(Records contained in a dataset)
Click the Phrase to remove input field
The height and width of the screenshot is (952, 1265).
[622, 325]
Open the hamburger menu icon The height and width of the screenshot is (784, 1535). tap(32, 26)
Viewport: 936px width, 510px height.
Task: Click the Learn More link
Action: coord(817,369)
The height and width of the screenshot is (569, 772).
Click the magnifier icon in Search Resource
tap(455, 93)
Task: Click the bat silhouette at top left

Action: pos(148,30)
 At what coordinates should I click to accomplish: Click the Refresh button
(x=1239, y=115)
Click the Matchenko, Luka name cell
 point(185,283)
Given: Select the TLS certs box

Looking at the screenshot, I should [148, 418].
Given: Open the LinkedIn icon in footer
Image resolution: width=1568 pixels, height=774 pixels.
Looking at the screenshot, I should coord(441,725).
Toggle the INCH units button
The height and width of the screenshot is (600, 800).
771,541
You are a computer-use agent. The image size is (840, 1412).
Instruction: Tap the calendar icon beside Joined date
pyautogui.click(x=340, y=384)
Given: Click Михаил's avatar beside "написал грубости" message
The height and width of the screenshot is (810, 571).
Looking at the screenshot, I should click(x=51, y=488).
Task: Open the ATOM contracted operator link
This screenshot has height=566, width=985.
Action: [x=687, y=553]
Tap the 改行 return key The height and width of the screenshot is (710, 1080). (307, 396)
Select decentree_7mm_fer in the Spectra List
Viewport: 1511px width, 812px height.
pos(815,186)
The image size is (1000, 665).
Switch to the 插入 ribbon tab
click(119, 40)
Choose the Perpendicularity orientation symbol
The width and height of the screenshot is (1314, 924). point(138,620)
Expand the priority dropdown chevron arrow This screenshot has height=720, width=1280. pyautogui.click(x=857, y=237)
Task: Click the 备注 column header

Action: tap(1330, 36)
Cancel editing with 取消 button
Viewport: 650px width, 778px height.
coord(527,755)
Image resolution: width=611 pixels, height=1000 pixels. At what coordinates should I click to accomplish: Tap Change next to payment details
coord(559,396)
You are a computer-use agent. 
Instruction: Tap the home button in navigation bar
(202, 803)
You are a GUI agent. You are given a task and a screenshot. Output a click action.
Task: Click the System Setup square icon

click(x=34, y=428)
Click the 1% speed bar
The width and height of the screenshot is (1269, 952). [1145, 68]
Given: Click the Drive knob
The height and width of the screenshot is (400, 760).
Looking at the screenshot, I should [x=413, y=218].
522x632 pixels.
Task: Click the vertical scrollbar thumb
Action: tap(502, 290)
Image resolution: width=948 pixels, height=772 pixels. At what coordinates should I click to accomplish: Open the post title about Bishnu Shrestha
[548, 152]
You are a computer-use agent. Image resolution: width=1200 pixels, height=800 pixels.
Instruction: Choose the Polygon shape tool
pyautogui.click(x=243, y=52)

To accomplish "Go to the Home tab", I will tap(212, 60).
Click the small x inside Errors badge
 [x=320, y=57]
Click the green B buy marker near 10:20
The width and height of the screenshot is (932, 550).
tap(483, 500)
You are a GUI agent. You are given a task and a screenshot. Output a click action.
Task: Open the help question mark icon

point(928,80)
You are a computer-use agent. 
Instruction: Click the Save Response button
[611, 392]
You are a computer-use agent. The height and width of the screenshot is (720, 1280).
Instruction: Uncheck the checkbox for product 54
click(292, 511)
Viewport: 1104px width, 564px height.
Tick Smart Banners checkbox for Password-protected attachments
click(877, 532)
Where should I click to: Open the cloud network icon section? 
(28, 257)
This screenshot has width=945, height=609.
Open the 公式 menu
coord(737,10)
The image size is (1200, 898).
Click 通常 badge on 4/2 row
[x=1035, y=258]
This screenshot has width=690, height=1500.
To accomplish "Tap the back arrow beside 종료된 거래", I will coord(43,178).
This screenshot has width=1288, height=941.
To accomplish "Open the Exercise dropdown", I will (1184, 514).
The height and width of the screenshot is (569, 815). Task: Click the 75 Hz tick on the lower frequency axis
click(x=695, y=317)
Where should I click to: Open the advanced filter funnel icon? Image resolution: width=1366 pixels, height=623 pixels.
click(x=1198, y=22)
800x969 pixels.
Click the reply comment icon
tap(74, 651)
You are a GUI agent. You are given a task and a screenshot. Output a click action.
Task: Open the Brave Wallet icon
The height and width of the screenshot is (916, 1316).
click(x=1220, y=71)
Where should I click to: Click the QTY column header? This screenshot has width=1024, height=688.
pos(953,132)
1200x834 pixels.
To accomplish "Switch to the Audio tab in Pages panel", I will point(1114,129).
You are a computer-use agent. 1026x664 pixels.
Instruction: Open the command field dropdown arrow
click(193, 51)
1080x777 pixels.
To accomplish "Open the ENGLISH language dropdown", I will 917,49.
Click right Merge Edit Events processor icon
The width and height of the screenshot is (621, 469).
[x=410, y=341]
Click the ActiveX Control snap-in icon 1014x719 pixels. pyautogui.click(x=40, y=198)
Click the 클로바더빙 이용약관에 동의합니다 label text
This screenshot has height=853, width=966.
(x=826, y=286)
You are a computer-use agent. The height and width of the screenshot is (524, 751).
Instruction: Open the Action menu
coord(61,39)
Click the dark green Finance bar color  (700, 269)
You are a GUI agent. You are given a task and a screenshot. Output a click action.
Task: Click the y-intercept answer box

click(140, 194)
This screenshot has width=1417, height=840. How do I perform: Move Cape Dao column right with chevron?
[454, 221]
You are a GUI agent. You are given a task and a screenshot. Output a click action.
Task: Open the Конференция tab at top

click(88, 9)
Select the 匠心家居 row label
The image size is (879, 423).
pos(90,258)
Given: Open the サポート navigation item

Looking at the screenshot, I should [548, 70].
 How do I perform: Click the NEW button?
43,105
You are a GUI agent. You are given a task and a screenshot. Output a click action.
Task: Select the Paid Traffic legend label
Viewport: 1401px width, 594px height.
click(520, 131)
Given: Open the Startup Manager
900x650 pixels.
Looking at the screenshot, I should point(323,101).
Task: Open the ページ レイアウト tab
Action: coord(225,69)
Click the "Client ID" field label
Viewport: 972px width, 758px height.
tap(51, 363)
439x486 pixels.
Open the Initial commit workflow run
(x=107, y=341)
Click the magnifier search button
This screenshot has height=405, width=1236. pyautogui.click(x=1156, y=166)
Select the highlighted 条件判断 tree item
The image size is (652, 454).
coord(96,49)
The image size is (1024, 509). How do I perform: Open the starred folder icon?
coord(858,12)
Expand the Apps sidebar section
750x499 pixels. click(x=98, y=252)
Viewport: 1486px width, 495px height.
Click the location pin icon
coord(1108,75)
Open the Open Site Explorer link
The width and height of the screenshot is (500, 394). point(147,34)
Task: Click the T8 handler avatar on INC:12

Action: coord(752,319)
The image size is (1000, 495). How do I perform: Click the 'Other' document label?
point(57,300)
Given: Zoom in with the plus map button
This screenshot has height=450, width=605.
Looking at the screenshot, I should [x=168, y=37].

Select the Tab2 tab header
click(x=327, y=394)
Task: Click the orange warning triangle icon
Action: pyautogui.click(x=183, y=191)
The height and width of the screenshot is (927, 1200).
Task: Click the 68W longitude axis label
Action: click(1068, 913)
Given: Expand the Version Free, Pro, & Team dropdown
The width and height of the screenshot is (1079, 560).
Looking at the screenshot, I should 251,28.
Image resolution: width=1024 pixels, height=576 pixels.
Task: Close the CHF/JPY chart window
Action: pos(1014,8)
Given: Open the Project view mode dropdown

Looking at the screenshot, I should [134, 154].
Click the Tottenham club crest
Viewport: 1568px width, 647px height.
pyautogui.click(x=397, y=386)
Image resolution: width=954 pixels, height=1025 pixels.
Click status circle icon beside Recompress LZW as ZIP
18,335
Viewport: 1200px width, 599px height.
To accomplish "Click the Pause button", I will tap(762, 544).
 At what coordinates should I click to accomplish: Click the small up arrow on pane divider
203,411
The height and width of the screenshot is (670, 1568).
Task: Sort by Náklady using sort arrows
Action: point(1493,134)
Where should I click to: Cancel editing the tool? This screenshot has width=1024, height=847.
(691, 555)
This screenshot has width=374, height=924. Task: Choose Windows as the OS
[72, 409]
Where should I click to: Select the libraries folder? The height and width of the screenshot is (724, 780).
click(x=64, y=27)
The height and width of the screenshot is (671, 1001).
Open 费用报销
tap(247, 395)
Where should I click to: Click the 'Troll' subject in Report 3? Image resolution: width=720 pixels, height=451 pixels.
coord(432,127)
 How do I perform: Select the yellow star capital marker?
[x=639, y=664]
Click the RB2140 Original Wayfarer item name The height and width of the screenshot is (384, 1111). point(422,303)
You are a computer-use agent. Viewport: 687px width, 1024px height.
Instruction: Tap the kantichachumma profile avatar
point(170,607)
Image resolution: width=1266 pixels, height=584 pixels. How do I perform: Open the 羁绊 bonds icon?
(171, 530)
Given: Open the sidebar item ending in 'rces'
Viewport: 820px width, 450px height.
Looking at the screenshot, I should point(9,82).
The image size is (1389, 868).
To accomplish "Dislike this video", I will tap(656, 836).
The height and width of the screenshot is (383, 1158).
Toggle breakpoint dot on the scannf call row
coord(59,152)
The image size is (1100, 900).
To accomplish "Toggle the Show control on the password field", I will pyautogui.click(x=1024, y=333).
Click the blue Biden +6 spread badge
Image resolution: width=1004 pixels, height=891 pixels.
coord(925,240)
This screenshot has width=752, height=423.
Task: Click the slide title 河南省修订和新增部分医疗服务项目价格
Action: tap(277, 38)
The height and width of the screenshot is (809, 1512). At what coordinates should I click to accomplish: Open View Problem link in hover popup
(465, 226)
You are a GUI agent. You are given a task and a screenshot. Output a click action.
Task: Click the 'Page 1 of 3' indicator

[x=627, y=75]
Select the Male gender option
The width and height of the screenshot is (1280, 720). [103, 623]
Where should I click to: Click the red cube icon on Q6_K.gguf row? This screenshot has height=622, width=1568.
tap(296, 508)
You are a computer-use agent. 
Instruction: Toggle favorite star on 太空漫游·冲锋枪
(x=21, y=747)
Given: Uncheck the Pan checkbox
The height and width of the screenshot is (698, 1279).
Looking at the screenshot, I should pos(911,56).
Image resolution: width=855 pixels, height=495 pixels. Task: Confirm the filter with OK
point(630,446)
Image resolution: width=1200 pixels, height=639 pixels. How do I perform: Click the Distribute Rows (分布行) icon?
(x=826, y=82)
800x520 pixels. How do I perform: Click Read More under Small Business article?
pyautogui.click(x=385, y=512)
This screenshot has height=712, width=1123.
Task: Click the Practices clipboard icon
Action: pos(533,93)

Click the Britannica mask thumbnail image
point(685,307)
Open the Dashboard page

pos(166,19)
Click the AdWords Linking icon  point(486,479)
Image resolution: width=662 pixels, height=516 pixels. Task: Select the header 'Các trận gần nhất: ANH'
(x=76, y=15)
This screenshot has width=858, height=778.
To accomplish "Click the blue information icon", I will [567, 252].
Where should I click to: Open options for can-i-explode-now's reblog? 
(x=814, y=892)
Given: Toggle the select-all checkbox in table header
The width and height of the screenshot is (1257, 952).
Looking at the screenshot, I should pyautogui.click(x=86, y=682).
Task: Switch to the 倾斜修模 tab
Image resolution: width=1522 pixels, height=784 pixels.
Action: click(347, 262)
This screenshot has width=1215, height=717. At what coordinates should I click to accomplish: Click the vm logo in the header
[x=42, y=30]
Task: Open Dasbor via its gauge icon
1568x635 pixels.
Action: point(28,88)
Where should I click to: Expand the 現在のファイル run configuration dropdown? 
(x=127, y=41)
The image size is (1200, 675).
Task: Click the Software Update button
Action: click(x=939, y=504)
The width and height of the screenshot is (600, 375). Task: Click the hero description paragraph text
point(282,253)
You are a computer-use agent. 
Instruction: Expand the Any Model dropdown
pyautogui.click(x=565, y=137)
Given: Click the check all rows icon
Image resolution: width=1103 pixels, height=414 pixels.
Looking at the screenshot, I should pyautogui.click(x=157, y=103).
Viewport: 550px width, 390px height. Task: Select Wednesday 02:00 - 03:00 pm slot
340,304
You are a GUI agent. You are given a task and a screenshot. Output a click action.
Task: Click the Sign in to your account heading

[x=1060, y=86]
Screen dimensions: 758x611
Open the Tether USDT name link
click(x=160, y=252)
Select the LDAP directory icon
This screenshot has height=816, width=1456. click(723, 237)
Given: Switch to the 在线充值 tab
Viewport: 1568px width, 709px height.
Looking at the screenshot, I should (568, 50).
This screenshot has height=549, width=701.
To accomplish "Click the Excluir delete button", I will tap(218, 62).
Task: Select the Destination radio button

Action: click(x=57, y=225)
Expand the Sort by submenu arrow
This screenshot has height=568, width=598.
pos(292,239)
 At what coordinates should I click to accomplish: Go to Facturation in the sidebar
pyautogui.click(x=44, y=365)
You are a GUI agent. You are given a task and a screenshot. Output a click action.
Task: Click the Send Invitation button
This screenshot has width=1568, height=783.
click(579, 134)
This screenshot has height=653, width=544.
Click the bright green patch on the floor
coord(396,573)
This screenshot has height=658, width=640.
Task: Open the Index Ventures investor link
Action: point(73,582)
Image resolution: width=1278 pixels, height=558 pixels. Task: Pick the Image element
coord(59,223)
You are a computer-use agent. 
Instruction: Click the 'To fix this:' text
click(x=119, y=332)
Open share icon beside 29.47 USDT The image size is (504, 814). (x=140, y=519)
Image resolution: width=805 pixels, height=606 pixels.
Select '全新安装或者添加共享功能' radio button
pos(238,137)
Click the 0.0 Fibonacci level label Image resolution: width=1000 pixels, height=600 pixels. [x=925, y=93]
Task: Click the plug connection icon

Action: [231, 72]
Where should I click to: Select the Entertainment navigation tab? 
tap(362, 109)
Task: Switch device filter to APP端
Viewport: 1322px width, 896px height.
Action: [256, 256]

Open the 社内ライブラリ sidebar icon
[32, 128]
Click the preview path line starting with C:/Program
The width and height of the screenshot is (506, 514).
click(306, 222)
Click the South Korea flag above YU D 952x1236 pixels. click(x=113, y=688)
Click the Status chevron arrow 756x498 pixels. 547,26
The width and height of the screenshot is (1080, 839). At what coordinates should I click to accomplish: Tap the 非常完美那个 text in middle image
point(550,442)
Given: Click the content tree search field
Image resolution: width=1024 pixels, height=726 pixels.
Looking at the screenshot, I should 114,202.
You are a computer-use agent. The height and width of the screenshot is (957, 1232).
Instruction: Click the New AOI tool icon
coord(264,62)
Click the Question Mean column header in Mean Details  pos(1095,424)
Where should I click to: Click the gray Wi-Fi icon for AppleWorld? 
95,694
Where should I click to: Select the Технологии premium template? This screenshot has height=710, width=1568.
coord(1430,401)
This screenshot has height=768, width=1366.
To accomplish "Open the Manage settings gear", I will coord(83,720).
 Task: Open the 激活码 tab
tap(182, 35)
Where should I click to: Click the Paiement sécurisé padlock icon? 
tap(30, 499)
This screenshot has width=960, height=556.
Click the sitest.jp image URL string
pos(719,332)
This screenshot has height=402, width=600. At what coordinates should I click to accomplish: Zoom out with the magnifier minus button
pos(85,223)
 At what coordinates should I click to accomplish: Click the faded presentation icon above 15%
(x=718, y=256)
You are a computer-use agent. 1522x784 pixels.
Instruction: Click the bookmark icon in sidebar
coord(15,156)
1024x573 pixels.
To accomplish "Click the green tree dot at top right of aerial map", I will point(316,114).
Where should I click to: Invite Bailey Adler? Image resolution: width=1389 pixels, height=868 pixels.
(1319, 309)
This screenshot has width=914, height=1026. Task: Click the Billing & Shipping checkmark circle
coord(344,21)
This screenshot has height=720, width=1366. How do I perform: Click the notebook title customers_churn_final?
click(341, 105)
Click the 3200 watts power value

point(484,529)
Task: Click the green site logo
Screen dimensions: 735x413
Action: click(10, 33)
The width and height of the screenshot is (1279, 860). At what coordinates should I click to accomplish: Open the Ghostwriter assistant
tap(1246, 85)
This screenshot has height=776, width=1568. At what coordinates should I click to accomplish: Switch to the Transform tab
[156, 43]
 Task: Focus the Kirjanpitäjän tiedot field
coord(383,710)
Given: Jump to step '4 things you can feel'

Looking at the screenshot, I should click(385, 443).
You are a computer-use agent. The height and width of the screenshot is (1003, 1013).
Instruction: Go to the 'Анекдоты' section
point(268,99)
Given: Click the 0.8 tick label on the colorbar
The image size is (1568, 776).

Assignment =>
Each line that includes the string "will" should be copied from the data.

Answer space =>
To accomplish "Go to the Home tab", I will tap(212, 60).
To accomplish "Tap the back arrow beside 종료된 거래", I will coord(43,178).
To accomplish "Open the Exercise dropdown", I will (1184, 514).
To accomplish "Switch to the Audio tab in Pages panel", I will point(1114,129).
To accomplish "Open the ENGLISH language dropdown", I will 917,49.
To accomplish "Click the Pause button", I will tap(762, 544).
To accomplish "Dislike this video", I will tap(656, 836).
To accomplish "Toggle the Show control on the password field", I will pyautogui.click(x=1024, y=333).
To accomplish "Click the blue information icon", I will [567, 252].
To accomplish "Click the Excluir delete button", I will tap(218, 62).
To accomplish "Open the Manage settings gear", I will coord(83,720).
To accomplish "Click the green tree dot at top right of aerial map", I will point(316,114).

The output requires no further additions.